Chromatin higher-order structures and gene regulation

Abstract

Genomic DNA in the eukaryotic nucleus is hierarchically packaged by histones into chromatin to fit inside the nucleus. The dynamics of higher-order chromatin compaction play a crucial role in transcription and other biological processes inherent to DNA. Many factors, including histone variants, histone modifications, DNA methylation, and the binding of non-histone architectural proteins regulate the structure of chromatin. Although the structure of nucleosomes, the fundamental repeating unit of chromatin, is clear, there is still much discussion on the higher-order levels of chromatin structure. In this review, we focus on the recent progress in elucidating the structure of the 30-nm chromatin fiber. We also discuss the structural plasticity/dynamics and epigenetic inheritance of higher-order chromatin and the roles of chromatin higher-order organization in eukaryotic gene regulation.

Figure 1. Models of the 30 nm Chromatin Fiber

Two well-known structural models for 30-nm chromatin fibers are proposed: one-start helix (solenoid) (a and c) and two-start helix (zig-zag) (b and d). At the top, a schematic representation is shown for the two different topologies of 30-nm chromatin fibers (a and b). The alternative nucleosomes are numbered from N1 to N8. In the solenoid model proposed by Rhodes and colleagues, the 30-nm chromatin fiber is an interdigitated one-start helix in which a nucleosome in the fiber interacts with its fifth and sixth neighbor nucleosomes [19]. Alternative helical gyres are colored blue and magenta (c). In the zigzag model suggested by Richmond and colleagues, the chromatin fiber is a two-start helix in which nucleosomes are arranged in a zig-zag manner such that a nucleoosme in the fiber binds to the second neighbor nucleosome[18,20]. Alternative nucleosomes pairs are colored blue and orange. Image courtesy of D. Rhodes.

Figure 2. Hierarchical folding and Plasticity of higher-order chromatin structures

A general scheme represent the folding of chromatin from 11-nm nucleosomal arrays (beads-on-string) to higher order chromatin structures including 30-nm chromatin fiber, fiber-fiber association, chromatin looping and positioning. Factors proposed to affect changes between different chromatin structures are shown.

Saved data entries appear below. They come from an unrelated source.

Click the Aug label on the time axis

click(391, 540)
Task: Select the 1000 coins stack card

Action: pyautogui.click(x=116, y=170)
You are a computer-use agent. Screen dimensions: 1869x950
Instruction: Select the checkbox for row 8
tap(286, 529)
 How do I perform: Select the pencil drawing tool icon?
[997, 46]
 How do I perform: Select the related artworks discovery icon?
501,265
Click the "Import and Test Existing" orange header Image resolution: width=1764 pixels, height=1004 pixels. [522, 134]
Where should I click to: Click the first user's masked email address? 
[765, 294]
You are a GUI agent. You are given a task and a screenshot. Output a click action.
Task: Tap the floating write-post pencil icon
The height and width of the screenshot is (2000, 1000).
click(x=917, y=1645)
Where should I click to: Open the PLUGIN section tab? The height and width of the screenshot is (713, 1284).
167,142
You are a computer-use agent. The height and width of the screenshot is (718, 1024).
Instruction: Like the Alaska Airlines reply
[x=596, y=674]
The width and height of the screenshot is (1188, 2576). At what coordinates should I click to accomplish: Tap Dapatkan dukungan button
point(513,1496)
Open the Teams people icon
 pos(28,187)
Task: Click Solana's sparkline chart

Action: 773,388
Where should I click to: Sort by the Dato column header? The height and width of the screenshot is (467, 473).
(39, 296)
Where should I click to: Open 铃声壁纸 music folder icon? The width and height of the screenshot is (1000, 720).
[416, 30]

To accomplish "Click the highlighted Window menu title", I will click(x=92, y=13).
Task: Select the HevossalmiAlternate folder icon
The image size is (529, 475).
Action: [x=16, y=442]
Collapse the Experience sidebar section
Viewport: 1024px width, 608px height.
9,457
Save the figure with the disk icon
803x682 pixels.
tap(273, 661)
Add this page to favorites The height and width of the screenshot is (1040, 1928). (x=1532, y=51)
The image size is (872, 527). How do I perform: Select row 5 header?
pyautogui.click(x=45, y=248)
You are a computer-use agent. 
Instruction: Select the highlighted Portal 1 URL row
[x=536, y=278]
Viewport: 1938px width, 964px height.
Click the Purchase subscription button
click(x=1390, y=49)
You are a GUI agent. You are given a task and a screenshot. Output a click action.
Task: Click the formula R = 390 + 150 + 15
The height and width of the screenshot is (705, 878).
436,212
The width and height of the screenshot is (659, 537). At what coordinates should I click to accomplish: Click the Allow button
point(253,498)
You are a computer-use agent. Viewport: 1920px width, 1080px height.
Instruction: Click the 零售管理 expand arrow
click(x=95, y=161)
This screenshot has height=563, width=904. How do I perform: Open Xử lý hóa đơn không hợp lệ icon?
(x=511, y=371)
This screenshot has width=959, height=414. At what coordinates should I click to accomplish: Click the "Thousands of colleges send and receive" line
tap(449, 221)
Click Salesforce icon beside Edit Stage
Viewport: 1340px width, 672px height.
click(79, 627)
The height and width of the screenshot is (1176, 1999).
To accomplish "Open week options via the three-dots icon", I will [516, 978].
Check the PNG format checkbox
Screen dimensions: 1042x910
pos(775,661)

Figure 3. Chromatin compaction mediated by architectural proteins

Electron microscopy images of the different types of chromatin compaction mediated by various chromatin architectural proteins discussed in the text. Untreated 12-mer and 25-mer reconstituted nucleosomal arrays was shown in the center (left, 25-mer arrays [G Li and D Reinberg, unpublished]; right, 12-mer arrays reproduced with permission from [88]). From a to f, 12-mer nucleosomal arrays bound with PRC1 (reproduced with permission from [86]), Sir3p (reproduced with permission from [92]), PRC2-Ezh1 (reproduced with permission from [87•]), MENT (reproduced with permission from [88]), MeCP2 (reproduced with permission from [89]), and L3MBTL1 (reproduced with permission from [81•]); g, Hypo-acetylated 25-mer nucleosomal arrays bound with H1 (G Li and D Reinberg, unpublished), all at approximately the same magnification.